L’origine du litige porte sur un solde impayé de plus de 42 millions de francs CFA. La société SIFED reproche à Lucien Ahouandjinou de ne pas avoir réglé la totalité d’une vente, concernant trois véhicules. Il s’agit d’un Lincoln Navigator, d’un Toyota Tundra et d’un Toyota CHR. Le prix total était fixé à 85.000.000 FCFA.

Selon SIFED, l’acheteur a versé 42.500.000 FCFA et resterait encore devoir un solde de 42.500.000 FCFA. En dehors du montant restant, la société réclame aussi 5.000.000 FCFA de dommages-intérêts et 700.000 FCFA de frais irrépétibles.

Ainsi, par exploit du 30 avril 2026, SIFED a assigné M. Ahouandjinou devant le Président du Tribunal de commerce, en qualité de juge de l’exécution.
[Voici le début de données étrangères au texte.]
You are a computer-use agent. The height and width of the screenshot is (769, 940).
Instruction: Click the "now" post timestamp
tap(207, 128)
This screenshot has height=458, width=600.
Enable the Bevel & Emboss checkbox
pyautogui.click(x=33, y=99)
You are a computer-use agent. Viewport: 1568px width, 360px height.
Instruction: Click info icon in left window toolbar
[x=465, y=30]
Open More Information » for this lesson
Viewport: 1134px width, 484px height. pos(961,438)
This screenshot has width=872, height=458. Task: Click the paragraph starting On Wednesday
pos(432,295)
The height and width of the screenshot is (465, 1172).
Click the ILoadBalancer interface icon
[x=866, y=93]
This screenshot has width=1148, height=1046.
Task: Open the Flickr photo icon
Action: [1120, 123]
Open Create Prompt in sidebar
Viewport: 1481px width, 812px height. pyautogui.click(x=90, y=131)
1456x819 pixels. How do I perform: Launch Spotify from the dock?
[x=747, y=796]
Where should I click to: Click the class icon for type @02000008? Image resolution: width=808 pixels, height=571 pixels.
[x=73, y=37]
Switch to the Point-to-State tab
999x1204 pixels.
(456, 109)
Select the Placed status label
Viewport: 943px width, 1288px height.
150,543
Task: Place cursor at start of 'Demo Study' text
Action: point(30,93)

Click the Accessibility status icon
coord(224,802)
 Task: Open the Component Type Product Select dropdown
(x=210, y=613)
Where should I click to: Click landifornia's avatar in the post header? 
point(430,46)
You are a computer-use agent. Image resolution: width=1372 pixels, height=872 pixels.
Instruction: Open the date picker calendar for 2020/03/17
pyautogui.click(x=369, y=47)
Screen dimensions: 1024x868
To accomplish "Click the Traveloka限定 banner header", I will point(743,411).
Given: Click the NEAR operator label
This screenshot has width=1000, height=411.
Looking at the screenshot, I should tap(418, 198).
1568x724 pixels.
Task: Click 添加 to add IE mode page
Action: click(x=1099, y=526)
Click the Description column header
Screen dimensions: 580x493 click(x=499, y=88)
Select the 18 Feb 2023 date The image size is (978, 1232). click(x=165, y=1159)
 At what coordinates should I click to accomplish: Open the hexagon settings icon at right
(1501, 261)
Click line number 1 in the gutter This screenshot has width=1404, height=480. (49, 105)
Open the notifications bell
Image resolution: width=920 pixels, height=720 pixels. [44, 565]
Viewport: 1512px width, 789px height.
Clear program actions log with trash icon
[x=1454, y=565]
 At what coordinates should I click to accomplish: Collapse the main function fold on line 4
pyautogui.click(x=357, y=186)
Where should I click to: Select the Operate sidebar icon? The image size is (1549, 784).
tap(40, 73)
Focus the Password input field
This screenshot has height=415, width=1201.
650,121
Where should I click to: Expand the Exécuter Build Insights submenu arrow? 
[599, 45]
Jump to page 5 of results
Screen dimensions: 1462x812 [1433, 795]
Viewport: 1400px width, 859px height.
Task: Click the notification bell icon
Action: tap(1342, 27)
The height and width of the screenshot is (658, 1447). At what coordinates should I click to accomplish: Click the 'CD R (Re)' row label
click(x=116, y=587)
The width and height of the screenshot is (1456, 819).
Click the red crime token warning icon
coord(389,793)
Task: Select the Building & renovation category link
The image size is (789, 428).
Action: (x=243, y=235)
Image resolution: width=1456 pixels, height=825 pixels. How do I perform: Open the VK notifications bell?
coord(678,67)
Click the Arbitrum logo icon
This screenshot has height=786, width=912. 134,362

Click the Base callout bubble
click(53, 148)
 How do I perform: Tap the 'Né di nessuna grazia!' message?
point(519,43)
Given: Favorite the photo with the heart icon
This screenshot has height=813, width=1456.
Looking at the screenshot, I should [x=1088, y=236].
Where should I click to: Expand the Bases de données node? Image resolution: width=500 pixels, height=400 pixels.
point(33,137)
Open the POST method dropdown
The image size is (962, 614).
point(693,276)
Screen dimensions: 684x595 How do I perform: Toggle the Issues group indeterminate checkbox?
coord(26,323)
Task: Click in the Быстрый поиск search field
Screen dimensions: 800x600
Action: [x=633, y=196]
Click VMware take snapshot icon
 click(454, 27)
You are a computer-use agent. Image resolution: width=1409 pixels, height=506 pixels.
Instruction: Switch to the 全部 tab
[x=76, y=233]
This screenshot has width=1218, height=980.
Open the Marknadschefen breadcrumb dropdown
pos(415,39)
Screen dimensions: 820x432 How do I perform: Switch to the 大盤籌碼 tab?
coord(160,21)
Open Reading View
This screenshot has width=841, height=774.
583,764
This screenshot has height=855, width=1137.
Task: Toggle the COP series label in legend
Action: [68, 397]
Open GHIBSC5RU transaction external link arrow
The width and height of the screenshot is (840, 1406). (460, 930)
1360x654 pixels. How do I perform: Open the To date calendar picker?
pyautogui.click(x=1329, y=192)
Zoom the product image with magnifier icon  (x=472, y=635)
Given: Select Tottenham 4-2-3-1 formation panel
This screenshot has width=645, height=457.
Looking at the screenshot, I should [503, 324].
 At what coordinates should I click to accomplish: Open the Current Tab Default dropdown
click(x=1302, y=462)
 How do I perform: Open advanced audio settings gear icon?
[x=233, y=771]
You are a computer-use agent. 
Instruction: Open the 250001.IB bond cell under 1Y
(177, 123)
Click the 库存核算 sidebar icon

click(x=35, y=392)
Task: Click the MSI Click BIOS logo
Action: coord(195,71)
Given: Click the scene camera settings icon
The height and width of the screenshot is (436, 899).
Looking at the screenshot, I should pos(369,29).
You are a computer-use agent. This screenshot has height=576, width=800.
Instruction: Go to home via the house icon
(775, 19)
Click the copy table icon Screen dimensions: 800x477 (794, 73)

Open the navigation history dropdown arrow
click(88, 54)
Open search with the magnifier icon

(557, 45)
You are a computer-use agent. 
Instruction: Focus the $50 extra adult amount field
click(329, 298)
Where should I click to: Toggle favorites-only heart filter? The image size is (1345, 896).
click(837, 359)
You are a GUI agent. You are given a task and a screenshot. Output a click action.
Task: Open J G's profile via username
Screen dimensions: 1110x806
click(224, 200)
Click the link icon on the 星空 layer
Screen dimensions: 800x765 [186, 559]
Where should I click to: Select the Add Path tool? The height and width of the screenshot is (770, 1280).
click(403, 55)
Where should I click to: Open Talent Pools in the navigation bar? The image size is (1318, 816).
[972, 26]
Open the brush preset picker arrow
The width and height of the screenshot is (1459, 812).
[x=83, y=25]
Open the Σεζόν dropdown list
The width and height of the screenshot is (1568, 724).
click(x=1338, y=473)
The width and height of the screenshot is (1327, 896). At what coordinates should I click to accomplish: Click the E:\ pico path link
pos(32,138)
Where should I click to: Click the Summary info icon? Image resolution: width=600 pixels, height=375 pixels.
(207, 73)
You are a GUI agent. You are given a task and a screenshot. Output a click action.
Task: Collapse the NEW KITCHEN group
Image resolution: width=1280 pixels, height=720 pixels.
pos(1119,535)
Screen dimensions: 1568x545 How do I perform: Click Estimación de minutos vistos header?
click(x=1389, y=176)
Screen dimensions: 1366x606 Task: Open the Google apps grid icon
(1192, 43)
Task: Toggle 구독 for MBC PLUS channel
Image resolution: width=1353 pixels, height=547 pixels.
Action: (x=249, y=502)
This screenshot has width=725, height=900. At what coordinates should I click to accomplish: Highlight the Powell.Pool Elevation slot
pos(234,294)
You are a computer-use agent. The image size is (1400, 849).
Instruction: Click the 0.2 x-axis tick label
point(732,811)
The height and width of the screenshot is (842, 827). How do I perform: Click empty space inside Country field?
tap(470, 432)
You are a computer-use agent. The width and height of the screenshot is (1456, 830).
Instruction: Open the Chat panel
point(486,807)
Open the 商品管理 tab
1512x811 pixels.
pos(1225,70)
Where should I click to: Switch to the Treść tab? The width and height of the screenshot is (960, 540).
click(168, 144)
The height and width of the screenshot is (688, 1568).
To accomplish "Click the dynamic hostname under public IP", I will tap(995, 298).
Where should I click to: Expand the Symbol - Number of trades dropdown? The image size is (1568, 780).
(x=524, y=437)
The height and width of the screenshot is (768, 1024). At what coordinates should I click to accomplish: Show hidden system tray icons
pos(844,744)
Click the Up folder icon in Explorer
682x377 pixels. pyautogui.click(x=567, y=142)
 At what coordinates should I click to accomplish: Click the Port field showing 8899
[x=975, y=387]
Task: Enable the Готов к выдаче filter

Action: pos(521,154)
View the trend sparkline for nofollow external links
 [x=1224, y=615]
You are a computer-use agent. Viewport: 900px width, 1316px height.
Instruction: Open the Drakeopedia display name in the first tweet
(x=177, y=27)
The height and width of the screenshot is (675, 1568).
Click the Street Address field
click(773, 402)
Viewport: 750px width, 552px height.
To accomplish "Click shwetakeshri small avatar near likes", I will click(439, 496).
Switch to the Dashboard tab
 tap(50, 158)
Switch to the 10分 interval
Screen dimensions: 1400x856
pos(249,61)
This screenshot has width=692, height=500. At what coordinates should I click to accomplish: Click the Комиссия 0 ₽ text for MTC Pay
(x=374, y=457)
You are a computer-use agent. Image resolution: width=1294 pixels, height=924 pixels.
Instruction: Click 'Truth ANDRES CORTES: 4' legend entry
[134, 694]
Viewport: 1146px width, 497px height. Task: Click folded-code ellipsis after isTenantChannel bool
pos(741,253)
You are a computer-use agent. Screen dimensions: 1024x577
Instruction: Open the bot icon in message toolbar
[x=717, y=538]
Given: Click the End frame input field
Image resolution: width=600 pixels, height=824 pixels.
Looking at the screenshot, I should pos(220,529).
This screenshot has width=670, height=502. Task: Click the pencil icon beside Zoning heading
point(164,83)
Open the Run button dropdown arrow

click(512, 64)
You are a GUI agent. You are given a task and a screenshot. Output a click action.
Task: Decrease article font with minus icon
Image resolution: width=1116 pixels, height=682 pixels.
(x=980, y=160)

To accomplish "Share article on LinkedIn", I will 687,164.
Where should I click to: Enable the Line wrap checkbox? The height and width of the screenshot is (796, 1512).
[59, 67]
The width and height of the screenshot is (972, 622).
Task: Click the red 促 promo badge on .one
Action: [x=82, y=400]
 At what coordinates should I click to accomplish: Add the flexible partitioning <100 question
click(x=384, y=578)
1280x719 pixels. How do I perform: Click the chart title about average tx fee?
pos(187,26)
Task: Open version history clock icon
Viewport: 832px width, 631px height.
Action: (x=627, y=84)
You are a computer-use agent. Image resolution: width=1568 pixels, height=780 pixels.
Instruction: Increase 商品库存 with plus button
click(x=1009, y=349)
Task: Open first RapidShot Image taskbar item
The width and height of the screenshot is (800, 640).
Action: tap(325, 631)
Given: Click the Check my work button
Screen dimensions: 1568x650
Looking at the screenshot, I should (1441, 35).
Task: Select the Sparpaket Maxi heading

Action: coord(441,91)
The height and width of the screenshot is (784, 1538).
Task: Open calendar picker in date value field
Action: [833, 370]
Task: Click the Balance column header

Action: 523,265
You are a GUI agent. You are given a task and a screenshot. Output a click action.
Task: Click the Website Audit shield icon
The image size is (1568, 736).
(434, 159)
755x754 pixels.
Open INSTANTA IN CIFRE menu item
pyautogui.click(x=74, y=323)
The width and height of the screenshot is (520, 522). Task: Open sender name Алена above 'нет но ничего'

Elle sollicitait une condamnation au paiement et l’exécution provisoire.

Mais cette manière de faire n’est pas du gout de M. Ahouandjinou. A la barre, l’acheteur, assisté de Maître Maxime Wilfried Codo, a contesté la procédure par deux moyens. Il a d’abord demandé l’incompétence du juge saisi. Et ensuite invoqué la nullité de l’assignation.

Pour lui, SIFED aurait dû saisir le Tribunal de commerce en formation collégiale, et non le Président du Tribunal de commerce. Il estime que la personne morale n’était pas représentée par son dirigeant légal et que le pouvoir d’agir n’était pas justifié.

Le juge rappelle ses limites de compétence

Dans son ordonnance N°043/2026/CPP2/S5/JEX/TCC, consultée par L’Investigateur, le juge de l’exécution analyse sa compétence. L’article 585 du Code de procédure civile, commerciale, sociale, administrative et des comptes encadre son rôle. Il ne connaît que des mesures d’exécution forcée, des saisies conservatoires et de leurs contestations. Il peut aussi statuer sur les réparations liées à ces mesures.

Or, la demande de SIFED porte sur un paiement de factures. Elle ne fait suite à aucune exécution forcée ni à une saisie.  Le juge en conclut que l’affaire ne relève pas de sa compétence. Elle doit être portée devant le Tribunal de commerce de Cotonou, statuant en formation de jugement.

En conséquence, le juge se déclare incompétent et condamne la Société Internationale de Forage et d’Equipements Divers (SIFED) aux dépens. L’ordonnance du tribunal ouvre ainsi la voie à une nouvelle saisine. SIFED devra porter son action devant la bonne juridiction.

En clair, le dossier pourrait donc revenir devant le Tribunal de commerce de Cotonou, cette fois en audience collégiale, pour trancher le fond.